■ **Task list**
A - In the blog post on the stages of grief below, whom does the writer credit with proposing the 5 stages of grief and loss?
B - Pick up the blog post on the stages of grief below from where it stops, after the third stage.

■ **Text excerpt**
=-=-=
April 3, 2020 – Hello and Happy [some day they call “Friday”]!
This morning I was pondering the recent 2- to 3-week “settling in” process – I bet you’ve been whirled around in a process of confusion, wonder, upset, anger, exploration, and occasional settling. We all have.
Eternally fascinated by the human brain, behavior and personality types, I find comfort in exploring my curiosity about how each individual I encounter is handing the New Normal. I, myself, am aware that I went through, and am still on the looping path of a “settling in” process.
I feel strongly that there are significant parallels here to the 5 stages of grief and loss.
“The 5 stages of grief and loss are:
People who are grieving do not necessarily go through the stages in the same order or experience all of them.” – as proposed by Elisabeth Kübler-Ross
1. DENIAL – I recall when “things were getting real” and everything was getting canceled…well, it’s just for big events…the group number kept dropping and eventually settled on 10. No more than 10 people together. But we can still go to people’s houses we KNOW, right? Come on! Ok, just a month, or two, max. Did we get dropped into Jumani??
2. ANGER – Looking for someone, something to blame. Easy target: Wuhan, China. I have heard: “How could they be so irresponsible? Look what THEY have done to the world?” Well, we all know this is not just because of Wuhan. We have been overtaking the natural spaces of the earth, sticking our dirty human-ness in the most ecologically complicated and earth-sustaining places for a long time. (another blogpost for another day)
3. BARGAINING – I hear people say, “Well, my life hasn’t really changed that much. I’m an introvert anyway…been waiting my whole life to be told to stay home!” etc Making memes to keep the sense of humor up which is, in all seriousness, critically important. we seek to protect our brains from descending into darkness.
=-=-=
■ **Dataset records**
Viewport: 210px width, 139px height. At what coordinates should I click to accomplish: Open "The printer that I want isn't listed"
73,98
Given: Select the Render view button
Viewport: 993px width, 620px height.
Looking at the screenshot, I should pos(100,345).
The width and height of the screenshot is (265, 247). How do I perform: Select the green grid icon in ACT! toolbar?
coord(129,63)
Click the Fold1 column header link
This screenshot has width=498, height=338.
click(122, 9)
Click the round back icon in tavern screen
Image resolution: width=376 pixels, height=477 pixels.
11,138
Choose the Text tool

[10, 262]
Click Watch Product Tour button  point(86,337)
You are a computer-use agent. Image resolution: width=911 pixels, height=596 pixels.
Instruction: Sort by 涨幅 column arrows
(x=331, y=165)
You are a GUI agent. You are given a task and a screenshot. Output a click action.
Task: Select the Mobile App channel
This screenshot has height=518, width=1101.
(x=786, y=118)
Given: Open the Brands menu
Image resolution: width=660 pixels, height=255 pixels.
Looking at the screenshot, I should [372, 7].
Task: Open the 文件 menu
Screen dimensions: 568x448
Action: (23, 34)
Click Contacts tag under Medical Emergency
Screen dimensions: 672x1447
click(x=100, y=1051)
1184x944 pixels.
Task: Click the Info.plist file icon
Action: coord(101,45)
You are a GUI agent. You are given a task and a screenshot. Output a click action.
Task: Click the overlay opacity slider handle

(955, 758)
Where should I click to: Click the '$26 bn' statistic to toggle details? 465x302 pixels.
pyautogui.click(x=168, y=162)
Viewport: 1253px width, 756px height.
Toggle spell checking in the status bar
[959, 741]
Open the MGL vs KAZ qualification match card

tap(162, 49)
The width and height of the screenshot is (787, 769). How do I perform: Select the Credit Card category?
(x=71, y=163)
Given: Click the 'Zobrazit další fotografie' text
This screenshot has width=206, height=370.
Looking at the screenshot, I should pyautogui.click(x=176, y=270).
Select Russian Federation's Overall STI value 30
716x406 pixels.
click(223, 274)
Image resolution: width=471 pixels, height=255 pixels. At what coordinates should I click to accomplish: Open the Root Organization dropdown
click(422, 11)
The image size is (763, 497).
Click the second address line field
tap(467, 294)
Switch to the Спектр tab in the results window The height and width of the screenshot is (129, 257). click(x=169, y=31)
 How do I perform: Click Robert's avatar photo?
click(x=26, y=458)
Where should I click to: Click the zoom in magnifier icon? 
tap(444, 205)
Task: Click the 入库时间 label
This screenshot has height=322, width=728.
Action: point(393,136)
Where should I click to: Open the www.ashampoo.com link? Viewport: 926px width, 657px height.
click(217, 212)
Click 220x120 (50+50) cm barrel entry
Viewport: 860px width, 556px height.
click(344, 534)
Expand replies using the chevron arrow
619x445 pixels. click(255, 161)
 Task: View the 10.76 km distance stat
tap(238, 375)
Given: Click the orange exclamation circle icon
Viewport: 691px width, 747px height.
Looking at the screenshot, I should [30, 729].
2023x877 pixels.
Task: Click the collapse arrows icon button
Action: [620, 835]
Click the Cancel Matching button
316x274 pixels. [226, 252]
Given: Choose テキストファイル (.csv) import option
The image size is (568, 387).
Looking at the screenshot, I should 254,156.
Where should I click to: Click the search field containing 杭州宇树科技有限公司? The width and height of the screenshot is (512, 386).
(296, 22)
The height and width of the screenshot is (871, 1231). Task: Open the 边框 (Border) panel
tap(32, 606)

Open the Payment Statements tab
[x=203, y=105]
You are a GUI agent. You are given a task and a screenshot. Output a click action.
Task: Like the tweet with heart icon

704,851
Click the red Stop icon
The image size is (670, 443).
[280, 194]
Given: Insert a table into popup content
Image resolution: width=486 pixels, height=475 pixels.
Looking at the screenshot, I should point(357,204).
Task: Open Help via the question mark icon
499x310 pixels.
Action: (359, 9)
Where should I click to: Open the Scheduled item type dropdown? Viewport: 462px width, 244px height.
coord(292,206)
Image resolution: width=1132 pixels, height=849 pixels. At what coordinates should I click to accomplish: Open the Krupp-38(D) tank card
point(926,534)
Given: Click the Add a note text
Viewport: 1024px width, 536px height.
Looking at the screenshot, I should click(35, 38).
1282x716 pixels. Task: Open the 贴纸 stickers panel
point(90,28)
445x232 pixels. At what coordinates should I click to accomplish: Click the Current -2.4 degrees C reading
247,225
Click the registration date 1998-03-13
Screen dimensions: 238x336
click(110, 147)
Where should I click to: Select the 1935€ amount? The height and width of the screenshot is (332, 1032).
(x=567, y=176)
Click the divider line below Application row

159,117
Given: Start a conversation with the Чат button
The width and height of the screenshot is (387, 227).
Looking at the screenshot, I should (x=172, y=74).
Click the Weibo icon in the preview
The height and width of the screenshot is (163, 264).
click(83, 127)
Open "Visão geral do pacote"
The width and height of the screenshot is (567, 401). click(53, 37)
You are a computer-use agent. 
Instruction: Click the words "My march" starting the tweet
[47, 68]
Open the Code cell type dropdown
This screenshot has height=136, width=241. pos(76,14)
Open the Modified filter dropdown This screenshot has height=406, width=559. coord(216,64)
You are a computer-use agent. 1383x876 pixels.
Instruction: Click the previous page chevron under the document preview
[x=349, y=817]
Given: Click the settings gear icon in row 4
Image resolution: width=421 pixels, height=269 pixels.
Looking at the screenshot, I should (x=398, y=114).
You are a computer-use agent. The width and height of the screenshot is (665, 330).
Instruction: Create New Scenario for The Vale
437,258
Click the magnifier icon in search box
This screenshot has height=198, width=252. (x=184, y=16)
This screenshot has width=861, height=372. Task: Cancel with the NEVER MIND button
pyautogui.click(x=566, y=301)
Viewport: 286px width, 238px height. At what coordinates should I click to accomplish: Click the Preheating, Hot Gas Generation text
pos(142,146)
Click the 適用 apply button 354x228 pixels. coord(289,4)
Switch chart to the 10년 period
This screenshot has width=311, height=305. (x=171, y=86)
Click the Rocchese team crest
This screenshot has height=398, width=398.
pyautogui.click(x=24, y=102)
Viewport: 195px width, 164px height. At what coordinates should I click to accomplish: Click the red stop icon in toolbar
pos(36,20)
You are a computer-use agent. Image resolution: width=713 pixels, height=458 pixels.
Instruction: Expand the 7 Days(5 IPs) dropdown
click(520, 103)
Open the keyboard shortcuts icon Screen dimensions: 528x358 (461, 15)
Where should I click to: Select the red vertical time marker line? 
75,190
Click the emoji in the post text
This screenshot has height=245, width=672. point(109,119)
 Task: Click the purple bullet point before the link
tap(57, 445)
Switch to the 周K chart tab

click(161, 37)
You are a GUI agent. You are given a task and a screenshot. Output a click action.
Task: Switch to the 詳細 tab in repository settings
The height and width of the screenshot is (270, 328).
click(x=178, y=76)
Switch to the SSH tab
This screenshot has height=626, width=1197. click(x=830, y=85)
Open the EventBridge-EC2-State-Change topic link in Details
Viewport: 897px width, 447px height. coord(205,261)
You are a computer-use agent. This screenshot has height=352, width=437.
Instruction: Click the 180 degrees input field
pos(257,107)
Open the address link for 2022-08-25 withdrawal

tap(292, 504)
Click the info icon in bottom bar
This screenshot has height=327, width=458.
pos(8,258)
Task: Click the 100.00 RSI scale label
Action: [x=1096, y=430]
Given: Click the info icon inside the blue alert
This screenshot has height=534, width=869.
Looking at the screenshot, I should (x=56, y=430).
=-=-=
■ **Results of the tasks**
A - Elisabeth Kübler-Ross

B -
4. DEPRESSION – Needing way more naps. Running out of energy by noon. More time spent just staring off in space. Often as a result of watching too much news…submitting yourself to death by a thousand cuts.
5. ACCEPTANCE – Using the term the New Normal. Casting off the old filters and applying the new one. Seeking to celebrate the undeniable benefits. Truly saying goodbye to things that are no longer and not just waiting around for that to be the norm again. Patience. Being in the NOW.
As in the typical grief process, you may experience some, not necessarily all, of the stages, and not in a typical order. and most importantly, not just one time. It’s a loop-the-loop ride, folks. we can be circling up and back multiple times in the process, sometimes over a week, even in a particularly tumultuous day. And the more information that is released, even if it’s not necessarily accurate, will affect which stage you’ll be in at any given moment.
I scrolled through my blog feed over the past 2 weeks, and I can see the stages, not necessarily anger because I’m not that kind of blogger. (positivity is my jam, but I have felt all of them, trust me). I am overjoyed that I feel about 10% more normal and settled in. That percentage can be perceived as low, but not to me. I’ll take it. Remember the new filter? The New Normal is not to be trifled with. You take what you can get and celebrate your wins. 10% feels awesome.
Do what it takes to get “there” and let “there” be what it needs to be for you at any given time. Read all day? Do it. Bake all day? Awesome. Call and/or video chat friends and loved ones all day? Absolutely.
Partaking in those activities right now are like medicine and will fortify you. Listen and observe what you need right now. You do you and then you’ll look in the proverbial rearview mirror and say, wow! Yay me! I’m kinda sorta getting more into “acceptance”. And that’s good enough, because that is strength.